Question

Find $$\int \dfrac {x}{(x+1)(x+2)}\d x$$.

Answer

**step1** Understanding the problem

The problem asks us to compute the indefinite integral of the rational function $$\frac{x}{(x+1)(x+2)}$$ with respect to $$x$$. This is a calculus problem requiring knowledge of integration techniques, specifically partial fraction decomposition.

**step2** Choosing the method: Partial Fraction Decomposition

The integrand is a rational function $$\frac{P(x)}{Q(x)}$$ where the degree of the numerator $$P(x)=x$$ is 1, and the degree of the denominator $$Q(x)=(x+1)(x+2)=x^2+3x+2$$ is 2. Since the degree of the numerator is less than the degree of the denominator, and the denominator can be factored into distinct linear factors, we can use the method of partial fraction decomposition. This method allows us to break down the complex fraction into a sum of simpler fractions that are easier to integrate.

**step3** Setting up the partial fraction decomposition

We express the given rational function as a sum of simpler fractions. For distinct linear factors in the denominator, the decomposition takes the form:
$$\frac{x}{(x+1)(x+2)} = \frac{A}{x+1} + \frac{B}{x+2}$$
where $$A$$ and $$B$$ are constants that we need to determine.

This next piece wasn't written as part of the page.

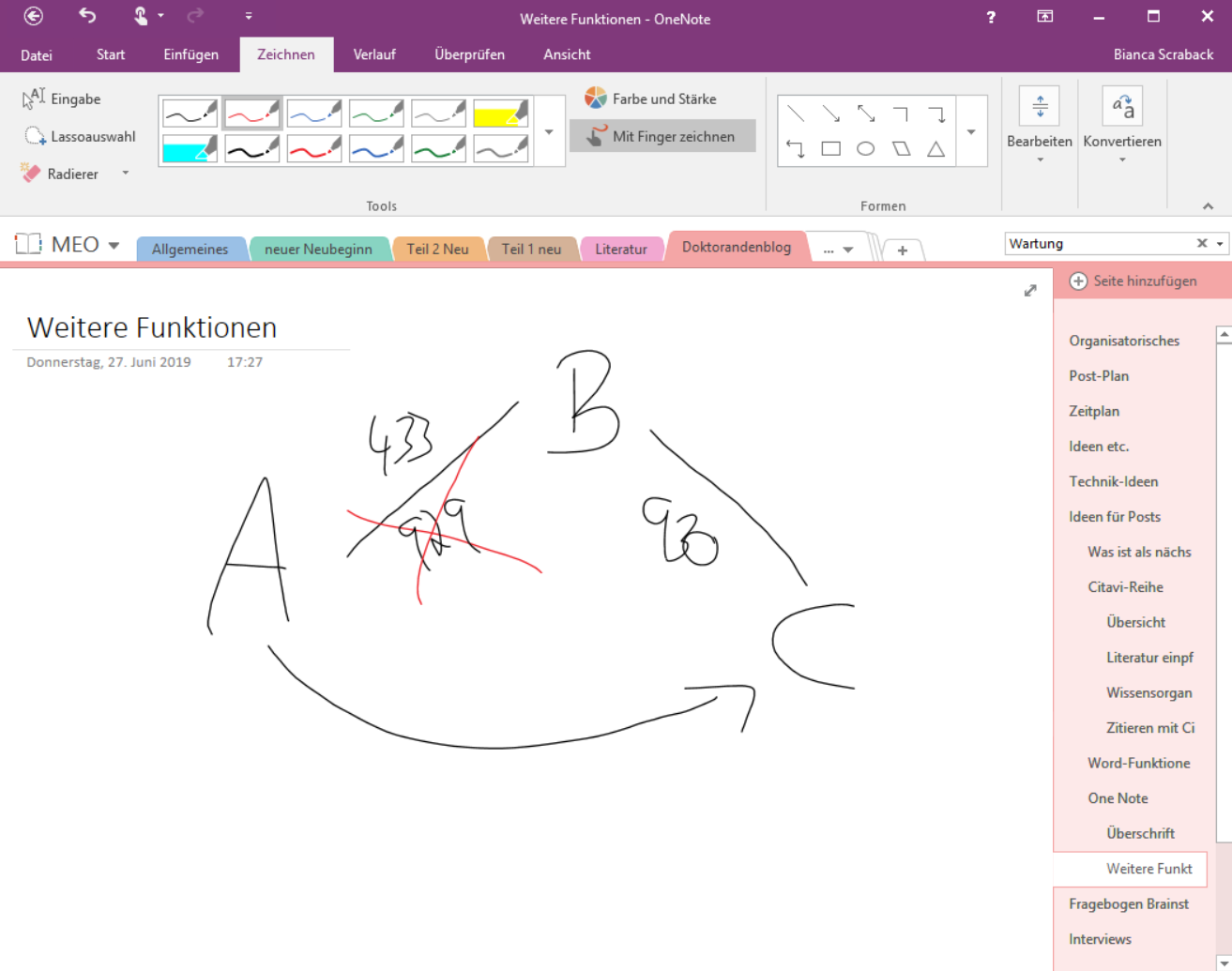
Task: Open the Radierer options arrow
Action: pyautogui.click(x=125, y=173)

**step4** Finding the values of A and B

To find the constants $$A$$ and $$B$$, we multiply both sides of the equation by the common denominator $$(x+1)(x+2)$$:
$$x = A(x+2) + B(x+1)$$
This equation must hold for all values of $$x$$. We can find $$A$$ and $$B$$ by strategically choosing values for $$x$$ that simplify the equation.
To find $$A$$, we set the factor $$(x+1)$$ to zero, which means $$x = -1$$:
$$-1 = A(-1+2) + B(-1+1)$$
$$-1 = A(1) + B(0)$$
$$-1 = A$$
So, $$A = -1$$.
To find $$B$$, we set the factor $$(x+2)$$ to zero, which means $$x = -2$$:
$$-2 = A(-2+2) + B(-2+1)$$
$$-2 = A(0) + B(-1)$$
$$-2 = -B$$
$$B = 2$$
So, $$B = 2$$.

**step5** Rewriting the integrand using partial fractions

Now that we have found $$A = -1$$ and $$B = 2$$, we can rewrite the original integrand as:
$$\frac{x}{(x+1)(x+2)} = \frac{-1}{x+1} + \frac{2}{x+2}$$

**step6** Integrating the decomposed fractions

The integral of the original function is now the integral of the sum of these simpler fractions:
$$\int \frac{x}{(x+1)(x+2)} dx = \int \left( \frac{-1}{x+1} + \frac{2}{x+2} \right) dx$$
Using the linearity property of integrals, we can integrate each term separately:
$$= \int \frac{-1}{x+1} dx + \int \frac{2}{x+2} dx$$
$$= -\int \frac{1}{x+1} dx + 2\int \frac{1}{x+2} dx$$
Recall that the integral of $$\frac{1}{u}$$ with respect to $$u$$ is $$\ln|u| + C$$.
Therefore,
$$-\int \frac{1}{x+1} dx = -\ln|x+1|$$
$$2\int \frac{1}{x+2} dx = 2\ln|x+2|$$

**step7** Combining the results and adding the constant of integration

Adding the results of the individual integrals, we obtain the indefinite integral:
$$\int \frac{x}{(x+1)(x+2)} dx = -\ln|x+1| + 2\ln|x+2| + C$$
where $$C$$ is the constant of integration that accounts for all possible antiderivatives.

**step8** Simplifying the expression using logarithm properties

The result can be further simplified using the properties of logarithms:
1. $$k \ln a = \ln a^k$$
2. $$\ln a - \ln b = \ln \frac{a}{b}$$
Applying these properties:
$$-\ln|x+1| + 2\ln|x+2| + C$$
$$= 2\ln|x+2| - \ln|x+1| + C$$
$$= \ln|(x+2)^2| - \ln|x+1| + C$$
$$= \ln \left| \frac{(x+2)^2}{x+1} \right| + C$$
This is the final simplified form of the integral.